Сергей Богданчиков - Происхождение марксистской психологии
В наше время мы понимаем, что И.П. Павлов выражал своим вопросом, конечно же, точку зрения и подход физиолога, работающего на стыке с психологией и пытающегося соотнести то, что известно о психических процессах в психологии, с тем, что известно о строении и работе человеческого мозга, всей нервной системы в физиологии. Перед психологией такой задачи может и не быть, и психолог может ограничиться лишь констатацией этой связи, не выясняя конкретно формы и механизма ее проявления.
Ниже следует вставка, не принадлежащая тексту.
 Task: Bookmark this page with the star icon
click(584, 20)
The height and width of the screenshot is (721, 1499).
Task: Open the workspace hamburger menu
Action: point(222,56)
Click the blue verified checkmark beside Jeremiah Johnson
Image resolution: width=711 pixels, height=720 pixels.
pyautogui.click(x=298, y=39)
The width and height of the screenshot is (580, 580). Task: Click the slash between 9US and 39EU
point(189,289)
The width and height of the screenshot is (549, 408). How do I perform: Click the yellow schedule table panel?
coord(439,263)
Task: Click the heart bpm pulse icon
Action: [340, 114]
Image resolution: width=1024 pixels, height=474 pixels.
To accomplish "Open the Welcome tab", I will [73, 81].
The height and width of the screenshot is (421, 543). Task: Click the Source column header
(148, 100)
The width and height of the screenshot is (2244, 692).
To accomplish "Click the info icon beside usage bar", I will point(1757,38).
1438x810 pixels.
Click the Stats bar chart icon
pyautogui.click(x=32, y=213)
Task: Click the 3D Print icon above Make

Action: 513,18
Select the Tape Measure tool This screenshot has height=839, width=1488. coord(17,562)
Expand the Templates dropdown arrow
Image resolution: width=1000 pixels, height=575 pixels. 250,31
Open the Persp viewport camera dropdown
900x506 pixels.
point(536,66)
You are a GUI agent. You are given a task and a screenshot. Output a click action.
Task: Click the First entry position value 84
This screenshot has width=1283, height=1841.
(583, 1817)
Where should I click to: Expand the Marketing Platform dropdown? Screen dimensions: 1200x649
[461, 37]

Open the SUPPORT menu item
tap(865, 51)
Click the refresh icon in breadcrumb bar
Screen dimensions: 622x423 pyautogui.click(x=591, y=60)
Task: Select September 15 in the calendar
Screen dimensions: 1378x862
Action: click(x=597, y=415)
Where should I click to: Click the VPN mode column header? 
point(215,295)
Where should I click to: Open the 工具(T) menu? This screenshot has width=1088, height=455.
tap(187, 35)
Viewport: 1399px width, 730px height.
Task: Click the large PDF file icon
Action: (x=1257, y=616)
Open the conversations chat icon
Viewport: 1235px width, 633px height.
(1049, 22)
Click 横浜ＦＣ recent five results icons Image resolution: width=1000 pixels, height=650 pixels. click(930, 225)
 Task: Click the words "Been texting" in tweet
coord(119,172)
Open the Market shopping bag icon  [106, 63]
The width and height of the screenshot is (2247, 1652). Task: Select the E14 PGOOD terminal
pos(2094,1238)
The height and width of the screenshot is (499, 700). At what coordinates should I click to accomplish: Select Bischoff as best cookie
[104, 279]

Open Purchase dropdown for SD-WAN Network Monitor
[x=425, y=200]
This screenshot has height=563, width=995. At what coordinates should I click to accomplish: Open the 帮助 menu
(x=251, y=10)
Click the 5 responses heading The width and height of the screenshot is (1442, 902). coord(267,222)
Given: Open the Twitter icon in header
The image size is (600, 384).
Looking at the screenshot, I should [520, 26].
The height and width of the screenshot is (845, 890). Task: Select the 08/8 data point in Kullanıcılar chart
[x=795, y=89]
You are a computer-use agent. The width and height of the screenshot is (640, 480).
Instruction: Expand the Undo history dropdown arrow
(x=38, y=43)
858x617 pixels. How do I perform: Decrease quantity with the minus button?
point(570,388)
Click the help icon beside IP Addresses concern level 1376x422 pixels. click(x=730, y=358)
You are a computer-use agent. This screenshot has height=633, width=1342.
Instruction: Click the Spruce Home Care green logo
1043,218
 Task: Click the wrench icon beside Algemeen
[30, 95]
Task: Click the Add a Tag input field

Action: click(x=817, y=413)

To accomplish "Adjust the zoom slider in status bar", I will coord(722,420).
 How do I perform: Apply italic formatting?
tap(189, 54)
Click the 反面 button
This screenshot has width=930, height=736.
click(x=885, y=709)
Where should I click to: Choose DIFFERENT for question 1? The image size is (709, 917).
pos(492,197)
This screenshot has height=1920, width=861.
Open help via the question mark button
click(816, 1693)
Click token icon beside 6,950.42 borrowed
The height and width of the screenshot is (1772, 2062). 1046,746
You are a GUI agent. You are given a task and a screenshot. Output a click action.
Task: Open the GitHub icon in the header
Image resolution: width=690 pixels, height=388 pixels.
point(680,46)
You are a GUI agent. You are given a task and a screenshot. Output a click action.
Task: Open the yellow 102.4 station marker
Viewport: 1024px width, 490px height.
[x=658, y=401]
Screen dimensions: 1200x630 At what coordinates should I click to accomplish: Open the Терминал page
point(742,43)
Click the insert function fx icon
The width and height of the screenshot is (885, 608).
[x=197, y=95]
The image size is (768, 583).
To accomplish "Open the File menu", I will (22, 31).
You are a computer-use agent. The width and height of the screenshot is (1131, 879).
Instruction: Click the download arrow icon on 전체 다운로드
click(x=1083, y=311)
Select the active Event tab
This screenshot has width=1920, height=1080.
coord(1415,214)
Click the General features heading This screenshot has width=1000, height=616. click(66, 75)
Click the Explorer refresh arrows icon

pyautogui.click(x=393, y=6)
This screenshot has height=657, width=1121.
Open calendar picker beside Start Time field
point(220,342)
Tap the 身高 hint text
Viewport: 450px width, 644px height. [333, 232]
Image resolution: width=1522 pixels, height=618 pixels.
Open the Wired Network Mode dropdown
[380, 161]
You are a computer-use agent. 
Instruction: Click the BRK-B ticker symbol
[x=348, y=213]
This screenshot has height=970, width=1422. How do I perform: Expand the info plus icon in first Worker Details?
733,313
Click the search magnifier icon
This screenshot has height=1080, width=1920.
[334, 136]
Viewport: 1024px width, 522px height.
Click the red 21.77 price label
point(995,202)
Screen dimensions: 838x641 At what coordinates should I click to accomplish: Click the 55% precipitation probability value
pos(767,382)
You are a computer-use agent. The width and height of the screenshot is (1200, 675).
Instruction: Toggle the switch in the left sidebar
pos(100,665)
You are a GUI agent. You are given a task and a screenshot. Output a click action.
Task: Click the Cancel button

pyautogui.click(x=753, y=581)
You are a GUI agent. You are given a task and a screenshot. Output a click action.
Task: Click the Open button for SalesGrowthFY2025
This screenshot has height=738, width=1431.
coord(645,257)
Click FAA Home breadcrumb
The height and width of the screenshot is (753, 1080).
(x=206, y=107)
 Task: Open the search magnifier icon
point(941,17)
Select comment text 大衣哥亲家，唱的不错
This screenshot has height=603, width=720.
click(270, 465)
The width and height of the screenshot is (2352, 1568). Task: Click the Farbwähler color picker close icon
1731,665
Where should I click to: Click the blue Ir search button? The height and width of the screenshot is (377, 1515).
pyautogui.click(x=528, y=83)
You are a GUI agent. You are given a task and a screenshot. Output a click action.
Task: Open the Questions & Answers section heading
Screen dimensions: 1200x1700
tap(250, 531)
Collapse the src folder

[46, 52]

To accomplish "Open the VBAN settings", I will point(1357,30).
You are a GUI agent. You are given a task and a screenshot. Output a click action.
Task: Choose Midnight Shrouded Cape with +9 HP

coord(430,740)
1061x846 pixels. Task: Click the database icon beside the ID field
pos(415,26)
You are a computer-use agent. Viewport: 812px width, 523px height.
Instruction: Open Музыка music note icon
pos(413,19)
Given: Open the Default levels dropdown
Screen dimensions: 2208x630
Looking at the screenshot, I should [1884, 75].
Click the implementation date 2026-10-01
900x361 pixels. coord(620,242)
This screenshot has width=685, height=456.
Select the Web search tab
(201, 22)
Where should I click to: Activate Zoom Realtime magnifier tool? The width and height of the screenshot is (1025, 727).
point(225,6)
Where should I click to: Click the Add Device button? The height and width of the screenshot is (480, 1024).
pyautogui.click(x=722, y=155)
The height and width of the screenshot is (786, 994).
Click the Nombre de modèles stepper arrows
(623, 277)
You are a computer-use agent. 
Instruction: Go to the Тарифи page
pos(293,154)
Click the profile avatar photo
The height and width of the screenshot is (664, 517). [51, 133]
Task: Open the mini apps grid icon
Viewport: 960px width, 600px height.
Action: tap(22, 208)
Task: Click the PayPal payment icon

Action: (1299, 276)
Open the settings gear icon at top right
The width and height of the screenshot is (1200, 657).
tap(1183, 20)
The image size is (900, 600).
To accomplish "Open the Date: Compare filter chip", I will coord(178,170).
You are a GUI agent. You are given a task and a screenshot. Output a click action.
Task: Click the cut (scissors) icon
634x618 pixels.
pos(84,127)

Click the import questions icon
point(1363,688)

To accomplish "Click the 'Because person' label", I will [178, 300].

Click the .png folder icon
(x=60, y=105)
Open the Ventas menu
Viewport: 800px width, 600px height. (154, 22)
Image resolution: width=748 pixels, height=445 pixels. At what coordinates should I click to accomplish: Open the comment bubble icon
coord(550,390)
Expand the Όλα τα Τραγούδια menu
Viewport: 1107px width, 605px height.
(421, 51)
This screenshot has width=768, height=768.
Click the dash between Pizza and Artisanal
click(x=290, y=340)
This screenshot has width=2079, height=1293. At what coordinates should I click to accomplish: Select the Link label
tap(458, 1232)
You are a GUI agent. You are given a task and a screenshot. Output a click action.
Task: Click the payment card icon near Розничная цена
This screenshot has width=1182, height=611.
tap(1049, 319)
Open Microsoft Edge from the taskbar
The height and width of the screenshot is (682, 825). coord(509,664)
Именно такой подход развивал, в частности, Челпанов, отстаивая в качестве «рабочей гипотезы» принцип психофизиологического параллелизма. Мы полагаем, что рассмотренного нами материала вполне достаточно, чтобы сделать вывод, что позиция К.Н. Корнилова в вопросе о пространственности психики не была обоснованной, прочной и устойчивой по сравнению с позицией и аргументами Г.И. Челпанова ни с точки зрения марксизма, ни с точки зрения чисто научной, логической.
§ 3. Разрешение психофизической проблемы: оценка гипотез параллелизма и взаимодействия
Не менее показательна попытка К.Н. Корнилова сформулировать марксистское разрешение психофизической проблемы. К тому времени, т.е. в 10-20-е гг. ХХ века, в мировой психологической науке общепринятыми, но конкурирующими между собой гипотезами (теориями, учениями) относительно взаимосвязи психических и физиологических процессов были две – параллелизма и взаимодействия [см., в частности, 24, с. 74-75]. Решение этой проблемы Корнилов в докладе «Современная психология и марксизм» начинает с того, что объявляет, что учение о параллелизме находится «в полном противоречии с непосредственным опытом», а теория взаимодействия противоречит «современному естествознанию» [12, с. 46].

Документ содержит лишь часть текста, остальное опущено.